**SUPPLIED INFORMATION**
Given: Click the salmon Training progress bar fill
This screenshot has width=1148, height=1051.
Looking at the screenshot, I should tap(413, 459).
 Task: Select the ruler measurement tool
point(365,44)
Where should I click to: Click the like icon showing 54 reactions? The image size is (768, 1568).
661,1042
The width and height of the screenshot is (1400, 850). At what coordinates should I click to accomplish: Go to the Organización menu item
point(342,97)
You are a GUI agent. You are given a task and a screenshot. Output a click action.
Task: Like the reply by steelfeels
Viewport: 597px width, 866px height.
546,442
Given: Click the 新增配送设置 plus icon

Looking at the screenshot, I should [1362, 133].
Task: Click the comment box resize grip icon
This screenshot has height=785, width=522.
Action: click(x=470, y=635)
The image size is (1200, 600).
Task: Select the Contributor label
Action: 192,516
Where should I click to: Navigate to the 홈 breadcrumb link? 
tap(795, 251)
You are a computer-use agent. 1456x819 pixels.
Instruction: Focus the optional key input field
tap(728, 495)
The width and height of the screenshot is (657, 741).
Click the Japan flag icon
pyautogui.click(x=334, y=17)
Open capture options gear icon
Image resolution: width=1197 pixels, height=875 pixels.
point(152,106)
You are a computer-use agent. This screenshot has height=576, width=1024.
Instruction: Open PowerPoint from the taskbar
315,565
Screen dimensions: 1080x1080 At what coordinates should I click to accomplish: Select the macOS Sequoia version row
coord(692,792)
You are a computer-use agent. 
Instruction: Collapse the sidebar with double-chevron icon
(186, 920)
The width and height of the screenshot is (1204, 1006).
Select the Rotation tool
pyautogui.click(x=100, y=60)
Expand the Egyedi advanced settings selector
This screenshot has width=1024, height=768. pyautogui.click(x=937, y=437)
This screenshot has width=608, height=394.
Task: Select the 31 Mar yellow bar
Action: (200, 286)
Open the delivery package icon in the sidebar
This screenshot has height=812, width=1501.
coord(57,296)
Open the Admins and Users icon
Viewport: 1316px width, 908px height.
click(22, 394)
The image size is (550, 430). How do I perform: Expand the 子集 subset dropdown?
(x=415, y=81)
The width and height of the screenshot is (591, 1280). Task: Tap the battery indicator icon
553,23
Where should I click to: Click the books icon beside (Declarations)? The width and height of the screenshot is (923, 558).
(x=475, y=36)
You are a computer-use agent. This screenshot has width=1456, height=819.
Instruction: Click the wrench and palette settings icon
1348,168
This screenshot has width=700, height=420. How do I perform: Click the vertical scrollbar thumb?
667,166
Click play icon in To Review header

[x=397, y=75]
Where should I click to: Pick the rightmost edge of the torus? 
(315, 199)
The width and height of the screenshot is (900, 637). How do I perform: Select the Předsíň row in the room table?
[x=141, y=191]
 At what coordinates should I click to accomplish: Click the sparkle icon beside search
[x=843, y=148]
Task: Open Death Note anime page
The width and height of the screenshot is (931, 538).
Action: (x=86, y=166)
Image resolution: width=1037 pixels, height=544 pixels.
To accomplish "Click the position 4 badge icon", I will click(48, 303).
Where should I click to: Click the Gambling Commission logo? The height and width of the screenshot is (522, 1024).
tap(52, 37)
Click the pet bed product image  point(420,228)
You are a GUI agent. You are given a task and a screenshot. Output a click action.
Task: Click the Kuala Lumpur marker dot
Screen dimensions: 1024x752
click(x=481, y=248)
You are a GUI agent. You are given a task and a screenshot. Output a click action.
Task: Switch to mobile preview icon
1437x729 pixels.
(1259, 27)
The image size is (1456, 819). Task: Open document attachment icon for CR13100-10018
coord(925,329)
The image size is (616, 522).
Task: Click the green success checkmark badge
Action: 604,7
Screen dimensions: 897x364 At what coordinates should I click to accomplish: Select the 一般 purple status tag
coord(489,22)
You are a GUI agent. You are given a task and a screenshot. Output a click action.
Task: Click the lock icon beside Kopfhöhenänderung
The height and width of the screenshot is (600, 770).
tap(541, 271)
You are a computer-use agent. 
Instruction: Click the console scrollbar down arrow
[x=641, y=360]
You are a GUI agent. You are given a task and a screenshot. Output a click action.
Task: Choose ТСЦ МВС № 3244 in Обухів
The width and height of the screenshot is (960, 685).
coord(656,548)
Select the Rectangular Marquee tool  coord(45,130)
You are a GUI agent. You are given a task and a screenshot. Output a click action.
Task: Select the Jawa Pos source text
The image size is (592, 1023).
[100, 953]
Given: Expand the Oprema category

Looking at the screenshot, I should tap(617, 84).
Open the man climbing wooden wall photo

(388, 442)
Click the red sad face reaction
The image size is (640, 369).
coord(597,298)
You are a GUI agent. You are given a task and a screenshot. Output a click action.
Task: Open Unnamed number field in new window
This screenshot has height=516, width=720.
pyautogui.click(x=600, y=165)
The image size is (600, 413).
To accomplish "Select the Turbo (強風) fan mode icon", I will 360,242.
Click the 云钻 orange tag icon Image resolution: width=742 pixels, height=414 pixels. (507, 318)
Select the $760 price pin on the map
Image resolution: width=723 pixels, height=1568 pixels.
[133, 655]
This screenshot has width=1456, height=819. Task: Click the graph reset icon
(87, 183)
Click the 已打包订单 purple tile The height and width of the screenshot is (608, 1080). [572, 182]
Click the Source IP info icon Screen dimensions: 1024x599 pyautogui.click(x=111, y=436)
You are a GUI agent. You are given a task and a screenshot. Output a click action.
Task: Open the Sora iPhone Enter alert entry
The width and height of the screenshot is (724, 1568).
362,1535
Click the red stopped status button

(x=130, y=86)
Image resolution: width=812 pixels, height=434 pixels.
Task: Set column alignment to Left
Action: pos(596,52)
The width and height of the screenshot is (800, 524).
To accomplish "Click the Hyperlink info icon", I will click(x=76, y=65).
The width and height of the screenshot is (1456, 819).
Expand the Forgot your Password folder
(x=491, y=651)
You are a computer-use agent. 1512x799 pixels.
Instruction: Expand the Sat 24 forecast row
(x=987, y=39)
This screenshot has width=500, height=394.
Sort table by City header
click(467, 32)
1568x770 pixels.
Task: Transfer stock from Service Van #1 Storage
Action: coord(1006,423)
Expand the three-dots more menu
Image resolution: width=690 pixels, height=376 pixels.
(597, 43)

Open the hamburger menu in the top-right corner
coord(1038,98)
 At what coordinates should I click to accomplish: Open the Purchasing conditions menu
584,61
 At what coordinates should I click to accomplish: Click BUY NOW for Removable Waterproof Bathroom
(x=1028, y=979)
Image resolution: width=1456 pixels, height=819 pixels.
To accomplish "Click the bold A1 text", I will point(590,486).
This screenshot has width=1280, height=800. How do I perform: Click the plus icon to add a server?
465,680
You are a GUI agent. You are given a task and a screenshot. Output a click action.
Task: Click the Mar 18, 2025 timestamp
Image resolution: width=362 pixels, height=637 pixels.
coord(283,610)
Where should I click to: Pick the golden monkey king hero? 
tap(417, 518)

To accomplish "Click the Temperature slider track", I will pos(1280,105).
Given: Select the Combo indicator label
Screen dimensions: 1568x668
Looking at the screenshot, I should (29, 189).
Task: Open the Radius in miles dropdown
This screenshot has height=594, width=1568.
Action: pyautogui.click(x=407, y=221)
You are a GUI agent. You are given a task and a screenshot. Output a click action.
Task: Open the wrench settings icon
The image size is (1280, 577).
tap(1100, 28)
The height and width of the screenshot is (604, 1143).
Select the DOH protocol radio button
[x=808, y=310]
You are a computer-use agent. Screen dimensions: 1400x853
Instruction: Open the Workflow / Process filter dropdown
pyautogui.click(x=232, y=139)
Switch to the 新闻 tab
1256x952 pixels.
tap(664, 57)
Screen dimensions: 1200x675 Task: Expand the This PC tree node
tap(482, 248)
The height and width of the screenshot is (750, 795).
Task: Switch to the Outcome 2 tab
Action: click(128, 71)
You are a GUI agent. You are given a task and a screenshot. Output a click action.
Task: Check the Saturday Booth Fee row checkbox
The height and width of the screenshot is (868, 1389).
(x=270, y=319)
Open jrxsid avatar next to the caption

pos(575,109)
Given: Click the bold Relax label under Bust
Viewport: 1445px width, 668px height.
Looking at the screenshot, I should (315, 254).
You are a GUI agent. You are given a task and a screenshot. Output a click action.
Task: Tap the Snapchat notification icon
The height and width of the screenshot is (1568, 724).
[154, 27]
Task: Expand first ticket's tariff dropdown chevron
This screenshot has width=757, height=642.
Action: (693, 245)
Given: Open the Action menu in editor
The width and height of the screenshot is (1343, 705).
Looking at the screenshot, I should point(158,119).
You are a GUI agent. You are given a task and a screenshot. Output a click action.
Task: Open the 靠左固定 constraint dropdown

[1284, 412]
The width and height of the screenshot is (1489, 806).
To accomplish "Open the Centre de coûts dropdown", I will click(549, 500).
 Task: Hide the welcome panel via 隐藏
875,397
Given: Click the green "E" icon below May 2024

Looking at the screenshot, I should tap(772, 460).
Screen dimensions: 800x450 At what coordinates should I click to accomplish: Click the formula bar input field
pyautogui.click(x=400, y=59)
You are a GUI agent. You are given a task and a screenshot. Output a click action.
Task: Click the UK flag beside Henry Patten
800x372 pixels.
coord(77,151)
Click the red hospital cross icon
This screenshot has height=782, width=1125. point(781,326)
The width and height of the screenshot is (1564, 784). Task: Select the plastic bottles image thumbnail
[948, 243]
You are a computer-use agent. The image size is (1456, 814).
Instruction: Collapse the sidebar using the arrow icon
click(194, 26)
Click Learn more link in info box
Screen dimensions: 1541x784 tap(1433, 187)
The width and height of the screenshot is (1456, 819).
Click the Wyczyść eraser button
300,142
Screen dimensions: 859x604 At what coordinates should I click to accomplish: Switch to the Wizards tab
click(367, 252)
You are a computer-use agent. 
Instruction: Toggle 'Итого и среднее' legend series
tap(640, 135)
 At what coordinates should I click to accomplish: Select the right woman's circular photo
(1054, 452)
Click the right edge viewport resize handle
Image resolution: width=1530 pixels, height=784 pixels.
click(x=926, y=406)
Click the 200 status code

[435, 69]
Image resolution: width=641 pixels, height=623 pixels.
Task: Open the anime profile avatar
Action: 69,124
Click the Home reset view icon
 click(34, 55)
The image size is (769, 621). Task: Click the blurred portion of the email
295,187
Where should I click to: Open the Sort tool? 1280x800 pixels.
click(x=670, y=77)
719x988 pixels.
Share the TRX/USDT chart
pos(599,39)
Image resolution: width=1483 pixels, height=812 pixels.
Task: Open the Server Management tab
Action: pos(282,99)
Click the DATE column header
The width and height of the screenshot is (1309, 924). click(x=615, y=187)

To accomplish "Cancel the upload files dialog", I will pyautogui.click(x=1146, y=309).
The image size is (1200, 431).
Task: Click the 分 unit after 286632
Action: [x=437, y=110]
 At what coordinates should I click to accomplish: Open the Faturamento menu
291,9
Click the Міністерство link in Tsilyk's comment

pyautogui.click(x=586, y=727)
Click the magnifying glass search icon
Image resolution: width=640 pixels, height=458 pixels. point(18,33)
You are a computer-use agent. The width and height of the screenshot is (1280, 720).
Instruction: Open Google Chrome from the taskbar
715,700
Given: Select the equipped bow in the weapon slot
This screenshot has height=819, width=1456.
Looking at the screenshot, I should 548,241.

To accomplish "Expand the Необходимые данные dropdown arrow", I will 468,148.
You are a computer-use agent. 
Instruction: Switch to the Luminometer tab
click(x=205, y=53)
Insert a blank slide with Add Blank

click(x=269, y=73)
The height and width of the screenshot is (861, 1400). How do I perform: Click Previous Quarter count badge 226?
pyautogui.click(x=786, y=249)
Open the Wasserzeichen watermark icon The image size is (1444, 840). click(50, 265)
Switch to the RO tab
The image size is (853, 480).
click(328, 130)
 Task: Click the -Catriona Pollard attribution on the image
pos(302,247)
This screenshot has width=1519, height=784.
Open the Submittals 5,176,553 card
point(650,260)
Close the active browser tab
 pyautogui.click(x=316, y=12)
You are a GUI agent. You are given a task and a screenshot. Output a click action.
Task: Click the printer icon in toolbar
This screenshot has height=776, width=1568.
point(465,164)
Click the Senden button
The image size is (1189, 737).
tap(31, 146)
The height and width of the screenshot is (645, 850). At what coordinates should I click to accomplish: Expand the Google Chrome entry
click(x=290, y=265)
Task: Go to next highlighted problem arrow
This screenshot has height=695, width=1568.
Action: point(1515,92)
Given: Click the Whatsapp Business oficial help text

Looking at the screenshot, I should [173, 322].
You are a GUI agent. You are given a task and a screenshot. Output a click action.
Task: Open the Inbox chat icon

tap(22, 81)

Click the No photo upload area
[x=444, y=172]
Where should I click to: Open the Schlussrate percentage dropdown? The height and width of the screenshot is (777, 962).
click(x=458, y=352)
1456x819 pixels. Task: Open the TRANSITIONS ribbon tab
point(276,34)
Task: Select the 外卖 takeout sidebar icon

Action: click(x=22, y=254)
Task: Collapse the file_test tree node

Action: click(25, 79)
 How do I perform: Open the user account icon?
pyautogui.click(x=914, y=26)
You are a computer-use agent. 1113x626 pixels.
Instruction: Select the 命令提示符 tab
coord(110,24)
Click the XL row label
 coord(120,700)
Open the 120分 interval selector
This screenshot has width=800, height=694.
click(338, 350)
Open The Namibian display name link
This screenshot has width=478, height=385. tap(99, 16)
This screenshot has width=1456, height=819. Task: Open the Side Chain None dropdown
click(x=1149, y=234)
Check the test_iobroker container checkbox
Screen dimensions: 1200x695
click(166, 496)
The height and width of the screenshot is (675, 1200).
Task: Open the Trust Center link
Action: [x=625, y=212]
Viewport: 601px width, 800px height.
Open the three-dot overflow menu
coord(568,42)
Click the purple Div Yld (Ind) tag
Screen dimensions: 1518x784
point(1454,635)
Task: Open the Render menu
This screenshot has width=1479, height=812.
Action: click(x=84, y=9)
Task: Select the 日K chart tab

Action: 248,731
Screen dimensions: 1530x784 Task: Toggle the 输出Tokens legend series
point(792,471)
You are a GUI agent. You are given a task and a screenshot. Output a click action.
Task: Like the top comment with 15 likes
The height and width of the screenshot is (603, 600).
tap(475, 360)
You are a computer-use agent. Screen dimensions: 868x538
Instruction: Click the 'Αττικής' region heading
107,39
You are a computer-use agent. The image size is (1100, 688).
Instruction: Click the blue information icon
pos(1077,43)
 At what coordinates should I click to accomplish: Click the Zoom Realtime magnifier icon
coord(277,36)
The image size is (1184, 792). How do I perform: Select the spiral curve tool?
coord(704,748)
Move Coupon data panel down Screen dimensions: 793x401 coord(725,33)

**WRITTEN PROBLEM**
Reproduce the listing from the line containing "This screenshot has width=700, height=420." through the line containing "tap(52, 37)", inclusive, replacing "torus" with "sphere" and leaving everything else unchanged.

**EXPECTED OUTPUT**
This screenshot has width=700, height=420. How do I perform: Click the vertical scrollbar thumb?
667,166
Click play icon in To Review header

[x=397, y=75]
Where should I click to: Pick the rightmost edge of the sphere? 
(315, 199)
The width and height of the screenshot is (900, 637). How do I perform: Select the Předsíň row in the room table?
[x=141, y=191]
 At what coordinates should I click to accomplish: Click the sparkle icon beside search
[x=843, y=148]
Task: Open Death Note anime page
The width and height of the screenshot is (931, 538).
Action: (x=86, y=166)
Image resolution: width=1037 pixels, height=544 pixels.
To accomplish "Click the position 4 badge icon", I will click(48, 303).
Where should I click to: Click the Gambling Commission logo? The height and width of the screenshot is (522, 1024).
tap(52, 37)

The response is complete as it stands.